Une grande quantité d’équipements de protection individuels, notamment les gants et les masques, prennent le chemin des sites d’enfouissement après utilisation.
Une grande quantité d’équipements de protection individuels, notamment les gants et les masques, prennent le chemin des sites d’enfouissement après utilisation.

Équipements de protection aux rebuts: le CIUSSS de l’Estrie en mode solutions

Dès le début de la pandémie liée au nouveau coronavirus, les problèmes d’approvisionnement d’équipements de protection individuels (ÉPI) pour les travailleurs du réseau de la santé ont été au coeur des préoccupations du gouvernement Legault, notamment les fameux masques N95. Or, bien qu’une grande partie de ce matériel prenne la direction de sites d’enfouissement une fois désuet, le CIUSSS de l’Estrie a trouvé des solutions pour en réduire l’empreinte écologique.

«Ça fait des années que l’on se soucie du développement durable. Il ne faut pas que ce soit un dossier mis dans une fiche verte parmi tant d’autres.

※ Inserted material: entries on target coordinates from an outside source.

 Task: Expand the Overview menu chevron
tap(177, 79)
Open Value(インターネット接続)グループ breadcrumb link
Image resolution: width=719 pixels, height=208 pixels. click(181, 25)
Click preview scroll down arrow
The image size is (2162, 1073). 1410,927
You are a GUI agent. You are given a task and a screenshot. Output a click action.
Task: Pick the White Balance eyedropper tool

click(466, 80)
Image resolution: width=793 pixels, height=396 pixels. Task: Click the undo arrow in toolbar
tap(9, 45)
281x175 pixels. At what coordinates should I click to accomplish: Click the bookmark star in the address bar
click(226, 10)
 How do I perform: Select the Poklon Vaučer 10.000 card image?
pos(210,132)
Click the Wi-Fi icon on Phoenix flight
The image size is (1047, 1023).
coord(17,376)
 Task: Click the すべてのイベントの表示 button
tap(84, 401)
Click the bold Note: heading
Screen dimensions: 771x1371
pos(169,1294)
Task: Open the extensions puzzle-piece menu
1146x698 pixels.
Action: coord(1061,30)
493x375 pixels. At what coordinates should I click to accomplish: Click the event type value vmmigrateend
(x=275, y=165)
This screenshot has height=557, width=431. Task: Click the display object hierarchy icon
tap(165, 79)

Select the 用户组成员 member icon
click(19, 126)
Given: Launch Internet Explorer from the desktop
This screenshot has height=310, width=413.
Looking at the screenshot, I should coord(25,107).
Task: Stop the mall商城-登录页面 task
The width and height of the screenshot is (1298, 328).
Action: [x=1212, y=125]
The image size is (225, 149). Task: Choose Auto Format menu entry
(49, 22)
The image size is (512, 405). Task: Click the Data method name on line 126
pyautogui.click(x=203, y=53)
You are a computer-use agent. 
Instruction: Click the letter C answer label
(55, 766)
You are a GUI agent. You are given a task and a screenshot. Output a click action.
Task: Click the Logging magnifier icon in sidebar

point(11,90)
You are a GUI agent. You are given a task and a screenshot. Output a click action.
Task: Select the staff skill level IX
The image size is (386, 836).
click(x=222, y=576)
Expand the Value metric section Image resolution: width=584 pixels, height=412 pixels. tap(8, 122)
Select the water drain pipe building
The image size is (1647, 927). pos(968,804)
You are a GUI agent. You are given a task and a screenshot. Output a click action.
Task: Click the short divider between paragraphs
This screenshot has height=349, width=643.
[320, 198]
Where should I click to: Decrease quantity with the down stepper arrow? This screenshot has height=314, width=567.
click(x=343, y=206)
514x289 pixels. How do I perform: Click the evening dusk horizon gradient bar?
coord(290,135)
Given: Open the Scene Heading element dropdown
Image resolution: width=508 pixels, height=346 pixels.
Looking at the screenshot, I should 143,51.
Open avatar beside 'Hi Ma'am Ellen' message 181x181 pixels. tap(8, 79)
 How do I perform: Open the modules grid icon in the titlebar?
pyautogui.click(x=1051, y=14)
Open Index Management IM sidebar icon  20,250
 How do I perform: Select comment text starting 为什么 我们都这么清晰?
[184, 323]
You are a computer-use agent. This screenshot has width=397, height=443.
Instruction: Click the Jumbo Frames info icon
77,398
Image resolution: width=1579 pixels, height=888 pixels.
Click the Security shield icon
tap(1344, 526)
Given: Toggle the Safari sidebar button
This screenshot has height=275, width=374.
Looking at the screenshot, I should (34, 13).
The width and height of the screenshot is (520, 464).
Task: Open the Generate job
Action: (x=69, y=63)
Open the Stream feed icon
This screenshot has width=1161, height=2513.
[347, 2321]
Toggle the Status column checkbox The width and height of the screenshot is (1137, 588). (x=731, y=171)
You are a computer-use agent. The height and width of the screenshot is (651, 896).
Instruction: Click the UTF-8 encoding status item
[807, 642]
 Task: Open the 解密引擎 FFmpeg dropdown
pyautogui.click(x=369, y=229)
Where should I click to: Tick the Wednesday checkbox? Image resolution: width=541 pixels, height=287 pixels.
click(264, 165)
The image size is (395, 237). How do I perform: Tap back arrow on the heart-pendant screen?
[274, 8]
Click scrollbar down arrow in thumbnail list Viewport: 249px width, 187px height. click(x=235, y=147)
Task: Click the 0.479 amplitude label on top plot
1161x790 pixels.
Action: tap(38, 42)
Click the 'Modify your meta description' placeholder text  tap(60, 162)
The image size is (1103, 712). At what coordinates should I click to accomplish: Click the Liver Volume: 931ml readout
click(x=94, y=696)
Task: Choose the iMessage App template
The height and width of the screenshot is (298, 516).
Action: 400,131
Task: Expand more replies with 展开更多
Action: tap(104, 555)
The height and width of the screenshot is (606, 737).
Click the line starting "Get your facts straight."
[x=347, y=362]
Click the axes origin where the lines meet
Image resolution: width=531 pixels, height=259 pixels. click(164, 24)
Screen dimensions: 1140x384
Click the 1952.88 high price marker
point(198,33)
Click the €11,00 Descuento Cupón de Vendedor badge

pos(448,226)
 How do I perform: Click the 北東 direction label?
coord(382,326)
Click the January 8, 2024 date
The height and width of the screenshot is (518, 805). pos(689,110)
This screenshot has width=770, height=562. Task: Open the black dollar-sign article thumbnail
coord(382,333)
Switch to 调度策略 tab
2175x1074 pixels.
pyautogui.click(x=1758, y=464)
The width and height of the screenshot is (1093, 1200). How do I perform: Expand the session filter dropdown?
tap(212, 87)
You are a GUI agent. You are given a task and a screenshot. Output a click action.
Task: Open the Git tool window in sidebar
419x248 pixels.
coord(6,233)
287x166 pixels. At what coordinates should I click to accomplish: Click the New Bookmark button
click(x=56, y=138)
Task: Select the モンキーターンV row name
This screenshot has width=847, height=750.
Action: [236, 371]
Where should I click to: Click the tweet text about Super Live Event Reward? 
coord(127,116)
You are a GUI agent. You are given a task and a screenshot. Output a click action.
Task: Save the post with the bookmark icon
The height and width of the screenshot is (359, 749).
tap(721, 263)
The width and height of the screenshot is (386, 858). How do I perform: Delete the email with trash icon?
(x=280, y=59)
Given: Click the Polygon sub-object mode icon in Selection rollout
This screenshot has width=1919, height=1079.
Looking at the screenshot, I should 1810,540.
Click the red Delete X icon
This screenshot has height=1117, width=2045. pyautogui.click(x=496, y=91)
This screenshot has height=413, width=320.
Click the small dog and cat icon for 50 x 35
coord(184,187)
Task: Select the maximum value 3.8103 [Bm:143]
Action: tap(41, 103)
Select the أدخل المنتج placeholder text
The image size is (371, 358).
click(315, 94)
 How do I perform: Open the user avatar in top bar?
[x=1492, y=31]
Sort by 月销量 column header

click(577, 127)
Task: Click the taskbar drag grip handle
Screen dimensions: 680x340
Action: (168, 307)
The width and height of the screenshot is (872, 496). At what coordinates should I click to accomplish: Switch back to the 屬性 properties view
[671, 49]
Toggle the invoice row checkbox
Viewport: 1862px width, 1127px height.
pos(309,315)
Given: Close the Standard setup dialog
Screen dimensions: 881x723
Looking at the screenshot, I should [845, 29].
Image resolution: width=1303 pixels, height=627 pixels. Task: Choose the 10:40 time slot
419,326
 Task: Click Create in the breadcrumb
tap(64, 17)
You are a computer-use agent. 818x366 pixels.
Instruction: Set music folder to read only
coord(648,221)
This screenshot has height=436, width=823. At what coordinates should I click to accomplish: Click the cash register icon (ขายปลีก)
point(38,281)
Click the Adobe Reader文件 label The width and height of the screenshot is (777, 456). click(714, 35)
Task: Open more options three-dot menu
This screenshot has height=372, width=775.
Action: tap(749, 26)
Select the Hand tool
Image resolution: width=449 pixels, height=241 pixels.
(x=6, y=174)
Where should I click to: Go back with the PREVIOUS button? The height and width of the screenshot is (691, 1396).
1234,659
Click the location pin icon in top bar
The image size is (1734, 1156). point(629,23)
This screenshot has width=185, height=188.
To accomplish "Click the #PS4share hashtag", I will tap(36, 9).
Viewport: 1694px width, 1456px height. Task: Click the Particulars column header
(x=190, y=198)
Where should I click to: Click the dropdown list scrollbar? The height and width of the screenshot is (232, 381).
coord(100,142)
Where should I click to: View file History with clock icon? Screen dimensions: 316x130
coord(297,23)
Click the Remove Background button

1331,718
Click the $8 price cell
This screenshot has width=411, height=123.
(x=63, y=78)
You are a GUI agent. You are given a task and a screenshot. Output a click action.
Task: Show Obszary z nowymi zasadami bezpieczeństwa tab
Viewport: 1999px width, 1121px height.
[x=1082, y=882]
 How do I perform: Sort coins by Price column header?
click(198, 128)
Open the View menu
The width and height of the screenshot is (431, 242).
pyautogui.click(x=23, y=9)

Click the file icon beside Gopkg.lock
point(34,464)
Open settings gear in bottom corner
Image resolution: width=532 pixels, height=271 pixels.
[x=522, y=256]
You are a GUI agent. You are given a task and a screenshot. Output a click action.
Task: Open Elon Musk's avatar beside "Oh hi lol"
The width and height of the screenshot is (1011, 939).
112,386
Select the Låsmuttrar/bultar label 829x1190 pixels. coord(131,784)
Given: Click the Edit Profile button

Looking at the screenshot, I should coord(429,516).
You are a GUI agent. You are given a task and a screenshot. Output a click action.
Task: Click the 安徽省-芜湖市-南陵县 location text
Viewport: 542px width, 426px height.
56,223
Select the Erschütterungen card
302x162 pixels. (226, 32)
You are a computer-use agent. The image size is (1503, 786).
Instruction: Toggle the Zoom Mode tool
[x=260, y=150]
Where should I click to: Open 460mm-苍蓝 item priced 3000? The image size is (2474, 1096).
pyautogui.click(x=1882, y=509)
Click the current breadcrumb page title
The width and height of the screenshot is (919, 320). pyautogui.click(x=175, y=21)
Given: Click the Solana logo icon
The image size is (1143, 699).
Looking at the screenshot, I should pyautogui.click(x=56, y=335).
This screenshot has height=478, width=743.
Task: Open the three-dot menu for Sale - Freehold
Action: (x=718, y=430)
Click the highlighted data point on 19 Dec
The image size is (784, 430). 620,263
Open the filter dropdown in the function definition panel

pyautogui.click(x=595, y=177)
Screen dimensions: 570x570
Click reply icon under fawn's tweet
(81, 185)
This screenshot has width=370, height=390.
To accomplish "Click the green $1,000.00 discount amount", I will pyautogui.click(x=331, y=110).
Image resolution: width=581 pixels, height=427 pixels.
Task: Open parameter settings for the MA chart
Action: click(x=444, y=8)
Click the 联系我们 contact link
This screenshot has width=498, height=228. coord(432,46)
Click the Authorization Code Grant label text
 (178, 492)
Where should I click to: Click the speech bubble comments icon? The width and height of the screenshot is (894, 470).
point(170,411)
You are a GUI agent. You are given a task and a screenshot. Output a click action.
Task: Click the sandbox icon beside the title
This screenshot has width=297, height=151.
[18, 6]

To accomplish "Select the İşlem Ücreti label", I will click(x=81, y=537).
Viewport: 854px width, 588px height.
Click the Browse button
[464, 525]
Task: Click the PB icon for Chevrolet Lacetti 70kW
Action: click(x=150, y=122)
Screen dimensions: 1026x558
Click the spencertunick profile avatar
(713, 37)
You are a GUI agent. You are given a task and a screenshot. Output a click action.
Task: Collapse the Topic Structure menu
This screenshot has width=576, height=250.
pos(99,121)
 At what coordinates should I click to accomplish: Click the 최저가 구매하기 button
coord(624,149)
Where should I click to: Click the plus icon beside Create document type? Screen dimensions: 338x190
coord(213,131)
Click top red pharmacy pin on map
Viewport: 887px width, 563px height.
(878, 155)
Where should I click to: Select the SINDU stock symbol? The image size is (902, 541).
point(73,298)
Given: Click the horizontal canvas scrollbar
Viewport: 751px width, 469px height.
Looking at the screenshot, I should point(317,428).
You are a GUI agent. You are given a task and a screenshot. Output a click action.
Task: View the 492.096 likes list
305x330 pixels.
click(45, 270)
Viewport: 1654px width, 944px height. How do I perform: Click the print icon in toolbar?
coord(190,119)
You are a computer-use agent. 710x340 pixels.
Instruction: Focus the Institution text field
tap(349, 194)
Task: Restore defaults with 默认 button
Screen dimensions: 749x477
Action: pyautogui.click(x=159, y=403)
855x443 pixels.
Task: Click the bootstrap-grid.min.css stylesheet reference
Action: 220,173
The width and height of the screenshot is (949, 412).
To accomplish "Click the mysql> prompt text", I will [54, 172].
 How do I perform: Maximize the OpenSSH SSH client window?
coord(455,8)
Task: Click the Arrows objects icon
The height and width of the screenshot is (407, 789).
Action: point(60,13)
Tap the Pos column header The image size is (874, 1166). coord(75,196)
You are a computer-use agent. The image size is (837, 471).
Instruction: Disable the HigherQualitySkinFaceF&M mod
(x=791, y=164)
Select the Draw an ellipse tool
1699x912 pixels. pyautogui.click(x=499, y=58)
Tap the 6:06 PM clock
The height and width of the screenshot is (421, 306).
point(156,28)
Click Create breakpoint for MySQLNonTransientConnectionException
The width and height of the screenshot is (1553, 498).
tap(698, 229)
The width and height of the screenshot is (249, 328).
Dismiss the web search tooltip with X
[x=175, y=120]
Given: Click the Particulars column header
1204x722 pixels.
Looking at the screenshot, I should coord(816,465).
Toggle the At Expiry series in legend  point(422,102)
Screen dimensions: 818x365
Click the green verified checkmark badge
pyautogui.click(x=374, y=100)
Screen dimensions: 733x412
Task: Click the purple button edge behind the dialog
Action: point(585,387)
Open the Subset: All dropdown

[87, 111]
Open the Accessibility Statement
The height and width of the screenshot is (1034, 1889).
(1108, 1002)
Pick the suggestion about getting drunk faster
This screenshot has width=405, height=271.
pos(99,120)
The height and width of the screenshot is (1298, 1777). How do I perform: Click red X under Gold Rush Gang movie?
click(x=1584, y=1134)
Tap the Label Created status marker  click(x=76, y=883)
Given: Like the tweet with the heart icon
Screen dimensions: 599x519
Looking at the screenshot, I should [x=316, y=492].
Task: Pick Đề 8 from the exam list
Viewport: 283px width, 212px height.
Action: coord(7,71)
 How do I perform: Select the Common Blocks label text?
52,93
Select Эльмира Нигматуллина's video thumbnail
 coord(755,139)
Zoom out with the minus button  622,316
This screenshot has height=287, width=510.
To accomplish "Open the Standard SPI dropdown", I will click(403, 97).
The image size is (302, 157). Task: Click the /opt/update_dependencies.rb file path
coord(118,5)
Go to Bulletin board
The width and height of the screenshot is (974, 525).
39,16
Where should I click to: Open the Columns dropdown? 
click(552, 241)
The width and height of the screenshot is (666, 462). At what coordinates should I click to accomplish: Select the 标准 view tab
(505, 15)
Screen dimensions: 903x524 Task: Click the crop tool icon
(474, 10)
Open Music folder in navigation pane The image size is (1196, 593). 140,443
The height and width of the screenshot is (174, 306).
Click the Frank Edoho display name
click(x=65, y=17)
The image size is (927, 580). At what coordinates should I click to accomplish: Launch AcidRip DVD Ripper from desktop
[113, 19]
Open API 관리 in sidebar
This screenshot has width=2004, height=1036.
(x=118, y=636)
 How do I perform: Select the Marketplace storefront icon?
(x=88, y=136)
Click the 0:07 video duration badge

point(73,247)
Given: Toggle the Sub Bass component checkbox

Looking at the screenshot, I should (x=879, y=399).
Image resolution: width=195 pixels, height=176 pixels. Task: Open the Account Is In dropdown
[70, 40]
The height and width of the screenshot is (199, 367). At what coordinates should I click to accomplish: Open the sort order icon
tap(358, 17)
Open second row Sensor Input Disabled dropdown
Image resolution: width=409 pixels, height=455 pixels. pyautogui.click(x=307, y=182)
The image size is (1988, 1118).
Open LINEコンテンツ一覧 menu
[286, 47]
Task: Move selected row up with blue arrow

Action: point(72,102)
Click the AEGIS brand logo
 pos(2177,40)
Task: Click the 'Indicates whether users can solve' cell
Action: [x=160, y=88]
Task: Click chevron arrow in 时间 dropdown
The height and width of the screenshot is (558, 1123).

On doit poser des gestes concrets et faire des choix responsables», a indiqué en entrevue Marco Lemay, conseiller en développement durable au CIUSSS de l’Estrie.

Ce dernier a toutefois concédé que l’utilisation d’ÉPI dans le cadre de la crise entourant la COVID-19 pose certains problèmes si l’on tente d’éviter de les envoyer aux rebuts. «Présentement, c’est très difficile de recycler et revaloriser les ÉPI à usage unique, a-t-il dit. On a lancé des perches, mais c’est très embryonnaire.»

Parmi ces équipements, on retrouve notamment les blouses. Plutôt que d’opter pour du matériel jetable, le CIUSSS a trouvé un fournisseur québécois qui fabrique des jaquettes lavables.

«C’est intéressant pour notre institution, mais aussi pour tout le réseau de la santé. En plus de réduire considérablement les déchets, comme c’est fait ici, la pollution liée au transport est minimisée pour l’approvisionnement», a mentionné M. Lemay.

Marco Lemay, conseiller en développement durable au CIUSSS de l’Estrie.

Une fois souillées, les blouses sont acheminées à une buanderie centralisée pour les établissements du CIUSSS.

Certaines compagnies ont mis au point des systèmes de désinfection par ultraviolets. Le CIUSSS n’a toutefois pas préconisé cette approche pour les masques N95. L’organisation suit plutôt l’orientation de l’Institut national de santé publique du Québec, qui prévoit leur réutilisation «jusqu’à cinq fois» selon des conditions spécifiques.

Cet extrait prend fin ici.